I was really athletic in high school (another thing that talking with Catherine made me realize has dropped from my life almost entirely), and I used to be able to run long distances at better than average speeds. If pressed, though, I would pick track over cross-country as my favorite sport, and the one I was better at. Cross-country was nice, in that it kept me in shape and gave me a community to belong to, but I really don't have it in me to run miles and miles without complaining. The rational part of my brain realizes that I could drive the same distance much more efficiently. Or walk it, if a car weren't available, and still reach the same result. Running seems to be one of those things that needs to be done in emergency situations only.

Despite this recent change in demeanor, I found myself compelled to use the treadmill that collects dust in the family room. I returned to The Colbert Report, and undertook a thirty minute (or so) walk-run routine. Exercise, I thought to myself, ain't nothing strange about a man running on a treadmill in the middle of the afternoon. Or rather, running on a treadmill makes me less of a loser than sitting in my pajamas mid-day, watching TV and eating cookies.
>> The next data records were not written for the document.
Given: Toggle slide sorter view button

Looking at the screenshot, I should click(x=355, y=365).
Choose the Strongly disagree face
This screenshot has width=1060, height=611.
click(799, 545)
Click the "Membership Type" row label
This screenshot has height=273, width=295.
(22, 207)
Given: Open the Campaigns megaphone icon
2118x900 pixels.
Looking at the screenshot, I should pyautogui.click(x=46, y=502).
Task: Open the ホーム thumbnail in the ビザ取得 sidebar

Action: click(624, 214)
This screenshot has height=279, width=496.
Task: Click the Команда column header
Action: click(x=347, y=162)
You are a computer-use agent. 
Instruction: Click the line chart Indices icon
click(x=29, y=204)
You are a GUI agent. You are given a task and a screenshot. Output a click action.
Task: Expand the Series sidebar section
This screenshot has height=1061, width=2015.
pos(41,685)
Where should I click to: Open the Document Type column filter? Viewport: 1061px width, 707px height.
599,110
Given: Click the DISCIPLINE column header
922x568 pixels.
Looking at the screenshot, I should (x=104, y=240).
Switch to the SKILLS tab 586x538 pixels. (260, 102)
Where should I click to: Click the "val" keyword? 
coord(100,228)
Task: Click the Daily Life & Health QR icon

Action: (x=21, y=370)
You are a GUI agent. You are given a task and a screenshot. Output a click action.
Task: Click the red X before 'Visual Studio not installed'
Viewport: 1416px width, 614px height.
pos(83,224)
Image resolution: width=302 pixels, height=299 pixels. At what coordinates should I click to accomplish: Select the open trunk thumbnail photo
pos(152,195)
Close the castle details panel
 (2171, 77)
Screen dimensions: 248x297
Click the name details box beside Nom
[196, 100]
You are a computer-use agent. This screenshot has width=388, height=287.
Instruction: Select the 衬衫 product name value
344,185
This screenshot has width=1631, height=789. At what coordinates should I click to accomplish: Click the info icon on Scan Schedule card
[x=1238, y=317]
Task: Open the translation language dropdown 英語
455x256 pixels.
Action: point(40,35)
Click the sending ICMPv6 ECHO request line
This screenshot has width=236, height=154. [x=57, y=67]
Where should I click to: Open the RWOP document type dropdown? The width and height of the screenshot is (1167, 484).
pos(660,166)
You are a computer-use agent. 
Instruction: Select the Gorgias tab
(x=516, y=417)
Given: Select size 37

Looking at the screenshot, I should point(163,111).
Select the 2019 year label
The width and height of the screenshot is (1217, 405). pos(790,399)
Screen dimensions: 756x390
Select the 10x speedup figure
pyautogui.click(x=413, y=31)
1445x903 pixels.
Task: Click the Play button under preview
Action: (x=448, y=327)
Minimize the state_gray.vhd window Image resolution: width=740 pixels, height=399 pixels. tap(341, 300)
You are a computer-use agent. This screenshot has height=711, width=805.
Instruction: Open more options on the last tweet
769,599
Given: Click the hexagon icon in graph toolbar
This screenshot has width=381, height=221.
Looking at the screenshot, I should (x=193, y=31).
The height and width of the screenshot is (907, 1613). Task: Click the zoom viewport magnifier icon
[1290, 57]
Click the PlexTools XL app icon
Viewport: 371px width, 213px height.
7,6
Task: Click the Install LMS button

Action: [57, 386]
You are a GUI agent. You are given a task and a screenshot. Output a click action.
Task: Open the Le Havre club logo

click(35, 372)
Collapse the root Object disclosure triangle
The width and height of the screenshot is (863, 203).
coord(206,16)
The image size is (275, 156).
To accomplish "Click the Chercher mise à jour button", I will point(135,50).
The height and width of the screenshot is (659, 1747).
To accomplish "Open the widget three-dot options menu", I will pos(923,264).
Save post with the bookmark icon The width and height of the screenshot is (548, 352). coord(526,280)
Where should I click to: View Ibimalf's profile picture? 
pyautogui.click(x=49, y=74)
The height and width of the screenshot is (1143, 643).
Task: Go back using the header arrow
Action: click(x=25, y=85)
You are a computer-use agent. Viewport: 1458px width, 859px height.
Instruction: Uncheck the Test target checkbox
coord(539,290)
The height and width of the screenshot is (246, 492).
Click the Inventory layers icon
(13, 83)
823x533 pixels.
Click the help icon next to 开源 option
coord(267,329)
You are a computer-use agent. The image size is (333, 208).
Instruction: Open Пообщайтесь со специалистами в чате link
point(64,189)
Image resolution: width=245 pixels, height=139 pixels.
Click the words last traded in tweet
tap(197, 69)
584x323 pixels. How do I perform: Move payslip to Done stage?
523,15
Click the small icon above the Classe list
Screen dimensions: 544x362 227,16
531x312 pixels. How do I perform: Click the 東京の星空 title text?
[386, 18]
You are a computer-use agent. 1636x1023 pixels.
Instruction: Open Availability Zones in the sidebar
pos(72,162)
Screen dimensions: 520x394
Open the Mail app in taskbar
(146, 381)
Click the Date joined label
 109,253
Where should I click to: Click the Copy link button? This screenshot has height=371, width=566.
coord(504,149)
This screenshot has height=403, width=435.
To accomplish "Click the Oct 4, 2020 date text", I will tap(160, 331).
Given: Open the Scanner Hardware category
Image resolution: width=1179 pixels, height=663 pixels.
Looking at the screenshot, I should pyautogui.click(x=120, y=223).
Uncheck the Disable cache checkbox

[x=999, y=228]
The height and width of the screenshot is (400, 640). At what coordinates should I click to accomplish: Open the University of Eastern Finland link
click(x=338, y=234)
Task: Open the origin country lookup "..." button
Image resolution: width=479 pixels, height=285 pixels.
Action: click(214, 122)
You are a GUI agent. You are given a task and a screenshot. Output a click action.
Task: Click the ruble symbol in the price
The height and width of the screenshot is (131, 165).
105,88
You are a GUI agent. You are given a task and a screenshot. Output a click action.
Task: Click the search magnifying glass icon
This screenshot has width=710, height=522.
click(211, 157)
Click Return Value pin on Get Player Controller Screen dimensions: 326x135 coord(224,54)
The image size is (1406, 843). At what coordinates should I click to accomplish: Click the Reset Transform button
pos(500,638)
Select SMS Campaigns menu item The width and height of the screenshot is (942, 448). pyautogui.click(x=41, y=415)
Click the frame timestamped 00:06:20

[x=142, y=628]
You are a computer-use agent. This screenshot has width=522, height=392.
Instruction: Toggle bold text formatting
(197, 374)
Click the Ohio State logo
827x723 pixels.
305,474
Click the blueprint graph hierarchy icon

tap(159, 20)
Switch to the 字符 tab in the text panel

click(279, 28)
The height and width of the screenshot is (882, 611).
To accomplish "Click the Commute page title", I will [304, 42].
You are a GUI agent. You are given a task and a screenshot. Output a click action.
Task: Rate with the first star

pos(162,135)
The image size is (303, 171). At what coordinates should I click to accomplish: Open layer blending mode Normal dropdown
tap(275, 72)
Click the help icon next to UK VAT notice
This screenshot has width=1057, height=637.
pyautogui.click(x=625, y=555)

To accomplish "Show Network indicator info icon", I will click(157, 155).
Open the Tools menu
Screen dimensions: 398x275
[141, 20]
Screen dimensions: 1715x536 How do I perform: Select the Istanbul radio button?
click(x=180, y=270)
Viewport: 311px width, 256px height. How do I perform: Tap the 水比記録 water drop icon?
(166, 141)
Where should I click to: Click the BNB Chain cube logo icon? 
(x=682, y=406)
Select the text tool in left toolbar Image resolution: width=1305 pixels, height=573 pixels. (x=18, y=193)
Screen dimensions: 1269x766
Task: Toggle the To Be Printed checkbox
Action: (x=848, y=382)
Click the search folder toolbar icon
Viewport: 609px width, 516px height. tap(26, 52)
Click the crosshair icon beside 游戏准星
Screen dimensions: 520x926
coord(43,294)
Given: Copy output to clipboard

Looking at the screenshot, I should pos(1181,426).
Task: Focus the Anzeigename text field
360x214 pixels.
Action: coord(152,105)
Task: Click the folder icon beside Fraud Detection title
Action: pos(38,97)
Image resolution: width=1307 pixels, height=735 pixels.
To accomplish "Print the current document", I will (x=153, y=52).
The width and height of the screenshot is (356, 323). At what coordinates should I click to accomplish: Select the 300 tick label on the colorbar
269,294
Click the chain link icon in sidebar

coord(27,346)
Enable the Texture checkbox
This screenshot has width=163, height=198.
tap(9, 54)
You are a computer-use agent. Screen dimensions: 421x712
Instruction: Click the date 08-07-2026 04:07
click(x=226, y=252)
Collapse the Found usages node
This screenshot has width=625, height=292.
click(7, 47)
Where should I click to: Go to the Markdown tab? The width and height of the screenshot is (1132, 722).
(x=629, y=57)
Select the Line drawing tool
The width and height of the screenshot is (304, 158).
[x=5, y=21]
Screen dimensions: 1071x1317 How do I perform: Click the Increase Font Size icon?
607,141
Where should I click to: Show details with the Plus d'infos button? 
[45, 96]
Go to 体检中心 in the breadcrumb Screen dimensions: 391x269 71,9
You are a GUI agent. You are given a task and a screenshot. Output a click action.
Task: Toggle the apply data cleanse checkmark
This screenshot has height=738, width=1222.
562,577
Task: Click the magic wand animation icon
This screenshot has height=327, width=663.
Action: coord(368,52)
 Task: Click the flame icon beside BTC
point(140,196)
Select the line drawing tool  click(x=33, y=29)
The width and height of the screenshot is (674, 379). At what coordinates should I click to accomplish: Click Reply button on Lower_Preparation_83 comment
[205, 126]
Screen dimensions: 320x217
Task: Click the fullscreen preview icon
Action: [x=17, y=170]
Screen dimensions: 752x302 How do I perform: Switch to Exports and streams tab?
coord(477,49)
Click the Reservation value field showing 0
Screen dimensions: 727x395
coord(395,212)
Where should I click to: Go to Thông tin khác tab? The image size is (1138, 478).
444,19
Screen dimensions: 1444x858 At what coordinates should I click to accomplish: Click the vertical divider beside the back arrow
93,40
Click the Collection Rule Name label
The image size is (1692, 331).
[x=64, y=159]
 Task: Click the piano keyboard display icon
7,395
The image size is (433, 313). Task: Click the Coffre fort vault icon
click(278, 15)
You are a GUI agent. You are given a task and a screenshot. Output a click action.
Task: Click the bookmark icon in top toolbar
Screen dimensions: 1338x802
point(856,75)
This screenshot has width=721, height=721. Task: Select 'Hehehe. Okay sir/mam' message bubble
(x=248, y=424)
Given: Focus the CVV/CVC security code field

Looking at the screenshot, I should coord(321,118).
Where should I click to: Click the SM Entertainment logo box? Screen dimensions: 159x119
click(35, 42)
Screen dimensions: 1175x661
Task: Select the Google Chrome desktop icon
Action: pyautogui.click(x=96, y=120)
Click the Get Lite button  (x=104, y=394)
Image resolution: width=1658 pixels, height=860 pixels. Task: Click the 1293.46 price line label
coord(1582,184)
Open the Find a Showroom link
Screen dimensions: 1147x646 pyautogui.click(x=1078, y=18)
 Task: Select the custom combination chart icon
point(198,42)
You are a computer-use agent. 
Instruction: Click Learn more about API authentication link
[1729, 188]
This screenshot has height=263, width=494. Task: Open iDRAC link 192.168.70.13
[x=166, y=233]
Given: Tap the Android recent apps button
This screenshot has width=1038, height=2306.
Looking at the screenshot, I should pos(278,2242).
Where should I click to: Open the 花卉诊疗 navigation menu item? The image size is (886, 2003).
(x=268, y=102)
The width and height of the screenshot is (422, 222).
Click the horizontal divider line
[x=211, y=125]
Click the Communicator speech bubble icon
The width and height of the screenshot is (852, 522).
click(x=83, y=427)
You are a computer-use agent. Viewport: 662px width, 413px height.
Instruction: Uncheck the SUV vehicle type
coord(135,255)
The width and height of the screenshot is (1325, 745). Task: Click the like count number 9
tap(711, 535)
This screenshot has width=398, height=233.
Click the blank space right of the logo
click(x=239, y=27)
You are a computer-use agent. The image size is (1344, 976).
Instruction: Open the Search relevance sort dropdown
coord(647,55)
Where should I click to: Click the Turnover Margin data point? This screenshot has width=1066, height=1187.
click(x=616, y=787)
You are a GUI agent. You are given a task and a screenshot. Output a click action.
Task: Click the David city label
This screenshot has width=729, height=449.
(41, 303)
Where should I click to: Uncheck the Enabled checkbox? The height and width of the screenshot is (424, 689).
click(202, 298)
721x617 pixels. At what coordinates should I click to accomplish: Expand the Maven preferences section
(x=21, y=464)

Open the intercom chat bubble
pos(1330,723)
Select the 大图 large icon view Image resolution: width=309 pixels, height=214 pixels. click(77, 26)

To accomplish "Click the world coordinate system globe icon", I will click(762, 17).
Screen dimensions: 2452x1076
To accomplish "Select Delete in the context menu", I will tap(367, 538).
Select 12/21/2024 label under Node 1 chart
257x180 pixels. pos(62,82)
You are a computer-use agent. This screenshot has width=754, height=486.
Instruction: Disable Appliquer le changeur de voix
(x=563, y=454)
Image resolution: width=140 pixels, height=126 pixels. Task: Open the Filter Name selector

Or did it? As I cooled down from my impromptu exercise program, I was suddenly worried that maybe it sent the wrong message. Who runs inside on treadmills? Am I the sort of person who is so distant from the working class that I have to run inside on expensive machinery when the world is free to run on? Was my workout suggesting that I was an elitist? I jumped off the treadmill and tried to both make use of the kettle bells and the Ab Circle (my Mom's house is something of a museum for exercise equipment), but neither I felt portrayed the "salt of the earth" sentiment that I wanted to suggest.

I decided the best thing to do was show these judgmental day laborers that I was contributing to society. I was going to take a shower and then get to work editing a document that I need to have submitted by tomorrow. See, I would say with my actions, I am TOTALLY like you.

Unfortunately, the workers by this point had scaled to the part of the house where the bathroom window is, and had, no doubt, begun making judgments about my choice of shampoo and body wash (Shampoo and conditioner in one, eh? Too lazy to use two bottles. Or, Suave Professionals? Is he too good for the regular Suave?). There was no way I could possibly take a shower with these people on the other side of the window, no matter how nontransparent the shower curtain is.

At the time of posting this, I am sitting in my room, away from the prying eyes of these contractors who, probably, have not noticed anything about my tastes in literature, movies or music, and who have more to worry about then what all of these choices say about me. In fact, unless I make my presence known, these workers are more interested in the outside of the house, rather than the two people knocking about inside of it.

That said, I have yet to shower.

1 comment:

  1. This made me laugh out loud. Love the blog! Hope we get to see you this summer!